Re: [PATCH] KVM: x86: ioapic: Optimize EOI handling to reduce unnecessary VM exits

From: wzj
Date: Fri Dec 27 2024 - 02:30:57 EST



On December 18, 2024, Sean Christopherson wrote:
On Thu, Nov 21, 2024, weizijie wrote:
Address performance issues caused by a vector being reused by a
non-IOAPIC source.

commit 0fc5a36dd6b3
("KVM: x86: ioapic: Fix level-triggered EOI and IOAPIC reconfigure race")
addressed the issues related to EOI and IOAPIC reconfiguration races.
However, it has introduced some performance concerns:

Configuring IOAPIC interrupts while an interrupt request (IRQ) is
already in service can unintentionally trigger a VM exit for other
interrupts that normally do not require one, due to the settings of
`ioapic_handled_vectors`. If the IOAPIC is not reconfigured during
runtime, this issue persists, continuing to adversely affect
performance.

Simple Fix Proposal:
A straightforward solution is to record the vector that is pending at
the time of injection. Then, upon the next guest exit, clean up the
ioapic_handled_vectors corresponding to the vector number that was
pending. This ensures that interrupts are properly handled and prevents
performance issues.

Signed-off-by: weizijie <zijie.wei@xxxxxxxxxxxxxxxxx>
Signed-off-by: xuyun <xuyun_xy.xy@xxxxxxxxxxxxxxxxx>
Your SoB should be last, and assuming Xuyun is a co-author, they need to be
credited via Co-developed-by. See Documentation/process/submitting-patches.rst
for details.

I'm sincerely apologize, that was my oversight. I will add Co-developed-by and move my SoB to the end.


---
arch/x86/include/asm/kvm_host.h | 1 +
arch/x86/kvm/ioapic.c | 11 +++++++++--
arch/x86/kvm/vmx/vmx.c | 10 ++++++++++
3 files changed, 20 insertions(+), 2 deletions(-)

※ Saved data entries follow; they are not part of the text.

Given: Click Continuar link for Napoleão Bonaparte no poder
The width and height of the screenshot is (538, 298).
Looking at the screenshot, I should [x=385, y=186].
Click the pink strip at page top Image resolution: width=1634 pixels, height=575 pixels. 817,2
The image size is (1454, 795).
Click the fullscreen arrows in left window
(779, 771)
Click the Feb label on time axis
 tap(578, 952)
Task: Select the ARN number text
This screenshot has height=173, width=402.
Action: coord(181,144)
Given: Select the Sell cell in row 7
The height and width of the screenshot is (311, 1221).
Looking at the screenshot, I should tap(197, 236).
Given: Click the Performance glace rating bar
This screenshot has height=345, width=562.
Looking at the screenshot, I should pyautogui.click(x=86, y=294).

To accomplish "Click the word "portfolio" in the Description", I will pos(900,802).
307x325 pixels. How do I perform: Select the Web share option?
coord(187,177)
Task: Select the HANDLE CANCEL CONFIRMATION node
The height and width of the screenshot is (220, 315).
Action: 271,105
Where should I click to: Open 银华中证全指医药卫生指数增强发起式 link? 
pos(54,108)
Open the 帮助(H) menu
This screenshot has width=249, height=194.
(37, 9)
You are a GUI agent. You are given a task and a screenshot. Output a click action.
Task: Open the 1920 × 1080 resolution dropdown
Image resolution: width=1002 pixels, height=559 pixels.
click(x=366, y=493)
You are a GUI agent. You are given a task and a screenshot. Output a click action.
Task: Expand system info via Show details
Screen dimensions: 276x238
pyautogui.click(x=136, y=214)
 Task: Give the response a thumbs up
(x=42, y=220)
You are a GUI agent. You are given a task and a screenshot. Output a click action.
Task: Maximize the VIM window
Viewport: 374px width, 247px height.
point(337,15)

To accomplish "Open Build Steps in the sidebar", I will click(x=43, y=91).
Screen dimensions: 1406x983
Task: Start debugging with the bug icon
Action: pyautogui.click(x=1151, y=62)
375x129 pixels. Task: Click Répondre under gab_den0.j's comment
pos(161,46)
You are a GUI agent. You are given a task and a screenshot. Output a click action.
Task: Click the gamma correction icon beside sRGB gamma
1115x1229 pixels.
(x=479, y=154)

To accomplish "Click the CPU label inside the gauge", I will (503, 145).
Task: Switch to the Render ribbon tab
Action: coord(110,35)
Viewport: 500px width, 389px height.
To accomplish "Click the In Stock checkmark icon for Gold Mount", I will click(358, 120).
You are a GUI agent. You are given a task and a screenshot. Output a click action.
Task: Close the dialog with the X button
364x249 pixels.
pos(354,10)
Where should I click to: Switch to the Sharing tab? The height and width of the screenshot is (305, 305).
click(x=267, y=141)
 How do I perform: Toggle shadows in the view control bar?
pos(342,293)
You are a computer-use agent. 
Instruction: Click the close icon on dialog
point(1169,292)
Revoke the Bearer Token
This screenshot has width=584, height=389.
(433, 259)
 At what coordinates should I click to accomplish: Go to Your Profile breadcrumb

diff --git a/arch/x86/include/asm/kvm_host.h b/arch/x86/include/asm/kvm_host.h
index e159e44a6a1b..b008c933d2ab 100644
--- a/arch/x86/include/asm/kvm_host.h
+++ b/arch/x86/include/asm/kvm_host.h
@@ -1041,6 +1041,7 @@ struct kvm_vcpu_arch {
#if IS_ENABLED(CONFIG_HYPERV)
hpa_t hv_root_tdp;
#endif
+ DECLARE_BITMAP(ioapic_pending_vectors, 256);
};
struct kvm_lpage_info {
diff --git a/arch/x86/kvm/ioapic.c b/arch/x86/kvm/ioapic.c
index 995eb5054360..6f5a88dc63da 100644
--- a/arch/x86/kvm/ioapic.c
+++ b/arch/x86/kvm/ioapic.c
@@ -284,6 +284,8 @@ void kvm_ioapic_scan_entry(struct kvm_vcpu *vcpu, ulong *ioapic_handled_vectors)
The split IRQ chip mode should have the same enhancement.

You are absolutely right; the split IRQ has the same issue.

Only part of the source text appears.